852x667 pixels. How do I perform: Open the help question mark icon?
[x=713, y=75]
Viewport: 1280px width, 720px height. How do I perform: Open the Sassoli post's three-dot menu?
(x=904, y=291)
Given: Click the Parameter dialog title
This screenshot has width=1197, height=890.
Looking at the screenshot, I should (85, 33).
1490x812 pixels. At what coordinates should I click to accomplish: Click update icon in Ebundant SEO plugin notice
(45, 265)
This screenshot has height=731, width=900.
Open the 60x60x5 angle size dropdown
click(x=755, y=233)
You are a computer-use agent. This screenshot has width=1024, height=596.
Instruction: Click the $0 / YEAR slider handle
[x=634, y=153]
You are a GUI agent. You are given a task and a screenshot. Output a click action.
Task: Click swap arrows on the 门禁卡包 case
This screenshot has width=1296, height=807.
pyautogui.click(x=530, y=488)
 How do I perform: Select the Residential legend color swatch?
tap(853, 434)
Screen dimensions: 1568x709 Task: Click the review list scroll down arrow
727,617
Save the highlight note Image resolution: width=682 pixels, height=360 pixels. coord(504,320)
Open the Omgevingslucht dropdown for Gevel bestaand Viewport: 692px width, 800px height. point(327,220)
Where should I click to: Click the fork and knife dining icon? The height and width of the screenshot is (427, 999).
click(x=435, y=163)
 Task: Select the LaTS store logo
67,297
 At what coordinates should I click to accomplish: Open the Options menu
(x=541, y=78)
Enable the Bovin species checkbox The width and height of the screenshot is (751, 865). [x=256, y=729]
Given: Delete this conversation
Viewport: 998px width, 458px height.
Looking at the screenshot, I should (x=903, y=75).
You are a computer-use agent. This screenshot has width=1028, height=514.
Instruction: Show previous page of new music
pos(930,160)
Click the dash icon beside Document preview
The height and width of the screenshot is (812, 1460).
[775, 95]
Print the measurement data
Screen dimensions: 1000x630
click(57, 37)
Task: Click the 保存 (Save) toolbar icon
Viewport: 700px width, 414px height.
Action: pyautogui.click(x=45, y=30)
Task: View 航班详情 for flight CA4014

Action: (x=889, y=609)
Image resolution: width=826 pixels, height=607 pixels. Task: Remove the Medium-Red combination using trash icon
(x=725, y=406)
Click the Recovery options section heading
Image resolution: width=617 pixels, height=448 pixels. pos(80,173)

__What needs to be done__
Rewrite the data starting with the line that contains "Print the measurement data" and going on through the line that contains "(x=725, y=406)", copying every line in full but multiplying each coordinate in the answers by 0.7 and rounding to a whole number, with halves rounded up. Leave all other numbers as they are.

__Result for this exercise__
Print the measurement data
Screen dimensions: 1000x630
click(40, 26)
Task: Click the 保存 (Save) toolbar icon
Viewport: 700px width, 414px height.
Action: pyautogui.click(x=32, y=21)
Task: View 航班详情 for flight CA4014

Action: (x=622, y=426)
Image resolution: width=826 pixels, height=607 pixels. Task: Remove the Medium-Red combination using trash icon
(x=508, y=284)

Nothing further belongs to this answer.